The Data Centre, with a multidisciplinary staff of more than 20 people,
is the operational centre that coordinates all the Foundation’s research activities,
ensuring they comply with the international standards of best clinical practice.

History

The «Calculation Centre» was established in the 1970s at «La Sapienza» University’s Institute of Haematology, where it first began to collect data. The three people working there had a logistically very complex job. Without the computer technology that became available in later years, they would copy the patients’ data by hand and then analyse them using big sheets of paper, hand-written print-outs in different colours, with erasures and more or less legible handwriting.

In the 1980s we realised that to analyse all the information, to understand if those results, often still rather disappointing, were better than in the past, it was necessary to make a serious use of statistical methodology. Thus the management of the Calculation Centre was entrusted to a doctor, who had spent a long time in the United States, specialising in data collection and their statistical analysis. In a small office in Via Benevento, on the 4th floor, he installed one of the first «personal computers» that he had learned to use in the USA. Soon there was a  disproportionate increase in the amount of work, the first data banks and the first data collection sheets were created and the first statistical analysis were started.

In the early 1990s, with the growth of the working group, now comprising seven people, the office was transferred to a new location, in Via Forlì. An authentic facility dedicated exclusively to clinical research came into existence, an absolutely cutting-edge facility for that period.

The Calculation Centre became a reference point and coordination centre for the haematology units that had joined the clinical research projects, in increasing numbers. The Calculation Centre was in charge of all the activities necessary for the development of clinical trials.
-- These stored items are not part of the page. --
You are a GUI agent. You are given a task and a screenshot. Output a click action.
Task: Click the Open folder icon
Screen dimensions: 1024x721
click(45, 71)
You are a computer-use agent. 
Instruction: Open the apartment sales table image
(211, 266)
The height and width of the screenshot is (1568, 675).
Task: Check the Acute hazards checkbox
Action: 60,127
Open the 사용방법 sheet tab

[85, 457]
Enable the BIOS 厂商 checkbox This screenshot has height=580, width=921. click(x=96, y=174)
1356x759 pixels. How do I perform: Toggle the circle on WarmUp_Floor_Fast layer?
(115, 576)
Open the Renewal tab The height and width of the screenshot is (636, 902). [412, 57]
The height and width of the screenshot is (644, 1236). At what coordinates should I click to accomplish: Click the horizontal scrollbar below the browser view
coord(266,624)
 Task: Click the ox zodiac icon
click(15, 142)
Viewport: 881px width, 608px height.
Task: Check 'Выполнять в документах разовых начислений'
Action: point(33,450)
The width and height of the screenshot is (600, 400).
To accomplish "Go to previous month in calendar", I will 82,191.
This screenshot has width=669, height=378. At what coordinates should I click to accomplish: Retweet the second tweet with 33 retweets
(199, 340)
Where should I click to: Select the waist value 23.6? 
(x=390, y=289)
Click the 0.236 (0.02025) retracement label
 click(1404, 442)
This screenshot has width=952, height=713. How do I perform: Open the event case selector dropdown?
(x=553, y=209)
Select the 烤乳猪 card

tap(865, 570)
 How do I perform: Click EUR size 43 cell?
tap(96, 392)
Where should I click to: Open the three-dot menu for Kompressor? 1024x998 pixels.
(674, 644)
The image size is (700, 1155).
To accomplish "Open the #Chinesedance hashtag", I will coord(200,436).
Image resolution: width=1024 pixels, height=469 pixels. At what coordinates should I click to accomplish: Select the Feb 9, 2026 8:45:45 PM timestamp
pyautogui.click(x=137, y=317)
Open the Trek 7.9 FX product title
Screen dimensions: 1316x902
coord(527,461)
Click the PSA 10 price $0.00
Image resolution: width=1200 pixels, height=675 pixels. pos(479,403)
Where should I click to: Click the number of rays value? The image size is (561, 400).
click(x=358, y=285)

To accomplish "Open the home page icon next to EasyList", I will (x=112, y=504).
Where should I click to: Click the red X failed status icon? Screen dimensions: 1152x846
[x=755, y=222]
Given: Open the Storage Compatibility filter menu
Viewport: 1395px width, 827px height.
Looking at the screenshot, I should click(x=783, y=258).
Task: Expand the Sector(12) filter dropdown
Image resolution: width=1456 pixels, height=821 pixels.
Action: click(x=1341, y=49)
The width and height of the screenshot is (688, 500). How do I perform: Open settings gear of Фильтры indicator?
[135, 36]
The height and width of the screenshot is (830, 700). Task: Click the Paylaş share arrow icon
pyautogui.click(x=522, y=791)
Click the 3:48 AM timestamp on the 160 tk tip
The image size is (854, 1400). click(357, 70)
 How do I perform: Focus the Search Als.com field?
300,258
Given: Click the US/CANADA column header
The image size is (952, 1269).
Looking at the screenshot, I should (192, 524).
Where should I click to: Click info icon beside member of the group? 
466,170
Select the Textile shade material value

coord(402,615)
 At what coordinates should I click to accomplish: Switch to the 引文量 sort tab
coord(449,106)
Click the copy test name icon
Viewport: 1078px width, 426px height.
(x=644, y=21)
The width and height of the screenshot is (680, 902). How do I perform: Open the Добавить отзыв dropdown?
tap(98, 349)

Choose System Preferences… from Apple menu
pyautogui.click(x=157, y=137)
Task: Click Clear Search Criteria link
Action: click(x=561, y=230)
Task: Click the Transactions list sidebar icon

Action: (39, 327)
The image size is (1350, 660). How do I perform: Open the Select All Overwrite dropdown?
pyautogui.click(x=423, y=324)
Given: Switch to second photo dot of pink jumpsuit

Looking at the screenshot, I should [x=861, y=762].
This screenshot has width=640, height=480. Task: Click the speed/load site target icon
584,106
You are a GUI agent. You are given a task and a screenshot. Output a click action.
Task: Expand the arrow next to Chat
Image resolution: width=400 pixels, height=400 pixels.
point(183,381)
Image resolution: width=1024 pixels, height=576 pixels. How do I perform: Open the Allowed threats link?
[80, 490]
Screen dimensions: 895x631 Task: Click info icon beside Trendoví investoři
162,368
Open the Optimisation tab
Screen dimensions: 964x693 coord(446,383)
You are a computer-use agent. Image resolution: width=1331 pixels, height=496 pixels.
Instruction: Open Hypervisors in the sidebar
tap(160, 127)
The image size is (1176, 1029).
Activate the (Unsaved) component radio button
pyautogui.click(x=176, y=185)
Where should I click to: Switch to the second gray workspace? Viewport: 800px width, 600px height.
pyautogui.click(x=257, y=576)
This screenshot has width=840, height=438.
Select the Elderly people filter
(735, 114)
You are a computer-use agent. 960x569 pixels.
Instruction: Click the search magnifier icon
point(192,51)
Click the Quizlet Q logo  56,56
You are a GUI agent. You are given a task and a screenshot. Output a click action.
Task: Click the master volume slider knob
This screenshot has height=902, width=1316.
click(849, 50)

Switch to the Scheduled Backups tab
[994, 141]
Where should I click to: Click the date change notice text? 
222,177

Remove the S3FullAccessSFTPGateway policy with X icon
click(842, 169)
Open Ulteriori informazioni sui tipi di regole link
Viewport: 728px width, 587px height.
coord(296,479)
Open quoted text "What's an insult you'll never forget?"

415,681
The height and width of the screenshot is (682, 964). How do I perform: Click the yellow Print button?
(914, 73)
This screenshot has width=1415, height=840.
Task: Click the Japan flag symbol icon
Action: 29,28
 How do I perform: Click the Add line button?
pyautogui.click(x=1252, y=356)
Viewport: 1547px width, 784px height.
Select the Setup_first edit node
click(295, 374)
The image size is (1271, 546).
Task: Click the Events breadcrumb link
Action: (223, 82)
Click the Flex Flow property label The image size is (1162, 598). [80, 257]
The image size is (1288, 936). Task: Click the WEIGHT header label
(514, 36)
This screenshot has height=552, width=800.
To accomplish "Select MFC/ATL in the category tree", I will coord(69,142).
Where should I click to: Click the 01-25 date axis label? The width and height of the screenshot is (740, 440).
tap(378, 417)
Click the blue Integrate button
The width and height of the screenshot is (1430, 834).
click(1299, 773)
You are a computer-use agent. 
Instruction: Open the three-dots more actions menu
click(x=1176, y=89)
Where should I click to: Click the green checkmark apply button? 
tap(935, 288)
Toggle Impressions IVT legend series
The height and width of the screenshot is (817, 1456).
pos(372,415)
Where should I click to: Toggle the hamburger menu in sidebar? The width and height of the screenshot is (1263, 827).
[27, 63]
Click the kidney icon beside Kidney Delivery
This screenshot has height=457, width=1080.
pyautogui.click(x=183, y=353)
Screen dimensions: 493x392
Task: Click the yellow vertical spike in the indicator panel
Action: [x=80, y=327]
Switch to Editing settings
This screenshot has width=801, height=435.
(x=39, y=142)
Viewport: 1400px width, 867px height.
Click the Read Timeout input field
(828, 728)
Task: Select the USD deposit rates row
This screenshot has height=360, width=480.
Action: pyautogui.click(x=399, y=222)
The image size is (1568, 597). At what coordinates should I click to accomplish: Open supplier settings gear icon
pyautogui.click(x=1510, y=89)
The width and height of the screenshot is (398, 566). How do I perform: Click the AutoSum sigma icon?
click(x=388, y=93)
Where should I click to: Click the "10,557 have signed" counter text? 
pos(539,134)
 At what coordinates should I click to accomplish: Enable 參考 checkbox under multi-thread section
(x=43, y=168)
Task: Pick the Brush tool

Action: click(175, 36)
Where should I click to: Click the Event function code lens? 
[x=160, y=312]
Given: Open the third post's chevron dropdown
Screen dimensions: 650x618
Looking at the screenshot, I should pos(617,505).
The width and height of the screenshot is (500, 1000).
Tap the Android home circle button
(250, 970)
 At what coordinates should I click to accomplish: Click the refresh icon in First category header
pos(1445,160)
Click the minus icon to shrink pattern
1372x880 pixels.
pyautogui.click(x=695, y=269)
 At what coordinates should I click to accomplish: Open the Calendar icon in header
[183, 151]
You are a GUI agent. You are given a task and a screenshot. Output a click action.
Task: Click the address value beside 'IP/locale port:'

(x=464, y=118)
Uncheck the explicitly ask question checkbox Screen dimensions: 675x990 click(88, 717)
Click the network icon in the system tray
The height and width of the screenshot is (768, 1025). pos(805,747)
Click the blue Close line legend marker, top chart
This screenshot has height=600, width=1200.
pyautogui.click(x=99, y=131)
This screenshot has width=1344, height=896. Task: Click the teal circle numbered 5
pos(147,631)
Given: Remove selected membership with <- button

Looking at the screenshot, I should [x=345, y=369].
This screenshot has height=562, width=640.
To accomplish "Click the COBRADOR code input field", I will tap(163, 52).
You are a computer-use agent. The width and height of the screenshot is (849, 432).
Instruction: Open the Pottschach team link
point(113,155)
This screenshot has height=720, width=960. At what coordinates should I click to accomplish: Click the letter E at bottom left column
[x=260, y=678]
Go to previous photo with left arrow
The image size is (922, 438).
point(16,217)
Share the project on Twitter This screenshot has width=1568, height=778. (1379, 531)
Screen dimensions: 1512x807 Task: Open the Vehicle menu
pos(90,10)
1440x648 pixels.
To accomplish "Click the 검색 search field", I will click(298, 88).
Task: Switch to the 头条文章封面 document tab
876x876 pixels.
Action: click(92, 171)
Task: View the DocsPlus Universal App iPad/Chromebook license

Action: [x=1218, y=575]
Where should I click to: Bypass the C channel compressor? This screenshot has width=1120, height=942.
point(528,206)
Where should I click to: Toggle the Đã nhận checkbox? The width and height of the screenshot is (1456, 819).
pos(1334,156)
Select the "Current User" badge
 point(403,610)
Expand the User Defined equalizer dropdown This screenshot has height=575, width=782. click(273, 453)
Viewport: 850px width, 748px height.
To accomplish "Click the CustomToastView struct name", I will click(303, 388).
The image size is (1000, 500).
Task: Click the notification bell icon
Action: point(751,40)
In the second half of the 1990s there was a qualitative leap in the work flow with the computerisation of data collection sheets. It was a revolutionary concept at that time, enabling   patients’ data to be collected electronically for the centres to insert from a distance.  It is easy to imagine that the computerisation process was not simple nor fast, but the work accomplished was certainly appreciated in the course of the following years. One of the greatest added values was that of being able to improve the quality of the data, on the one hand eliminating various passages and manual transcriptions and on the other implementing logical checks that, if necessary, warn the experimenter in real time of any incongruities in the data inserted.

 

This management development also corresponded to a first collaborative action on the part of the AIL (Italian Leukaemia, Lymphoma and Myeloma Association). The Centre, by now a complex and costly facility, needed further funds in order to function and the Rome section of AIL undertook to give its support.

GIMEMA’s huge success with its research activities, in particular the treatment of Acute Promyelocytic Leukaemia, led to an increase both in applications for membership on the part of centers and in trial protocols to be managed. The Centre was thus obliged to move again, to new headquarters in Via Rovigo, where it underwent an increasingly professional transformation, also following the concomitant establishment of the GIMEMA Foundation.

One of its first activities in this new guise was to start a process to obtain quality certification of its activities.

The first ISO 9001-2000 certification was obtained in 2002 and ‘Calculation Centre’ was replaced by the current expression, ‘Data Centre’.

The continuing growth of the projects to be managed and the adoption of the new international regulatory structure (ICH-GCP), which made the bureaucratic management of non-profit research more complicated, required the reorganisation of the Data Centre.

Within a few years the number of projects was constantly increasing, and the paper archive became increasingly difficult to manage in the Via Rovigo headquarters. Thus in November 2009 the headquarters were transferred to their current location in Via Casilina 5, in the vicinity of Piazza di Porta Maggiore. Once again the AIL intervened, this time as a National Association, making all of this possible.

In 2010 GIMEMA InFormation, dedicated to professional training and scientific dissemination, was established. GIMEMA obtained ISO 9001:2008 certification for the organisation and management of events and training courses.

The certification has always been renewed over the years, a sign of the modus operandi now consolidated within the facility, recognised also at European level through the ECRIN certification, obtained in 2016.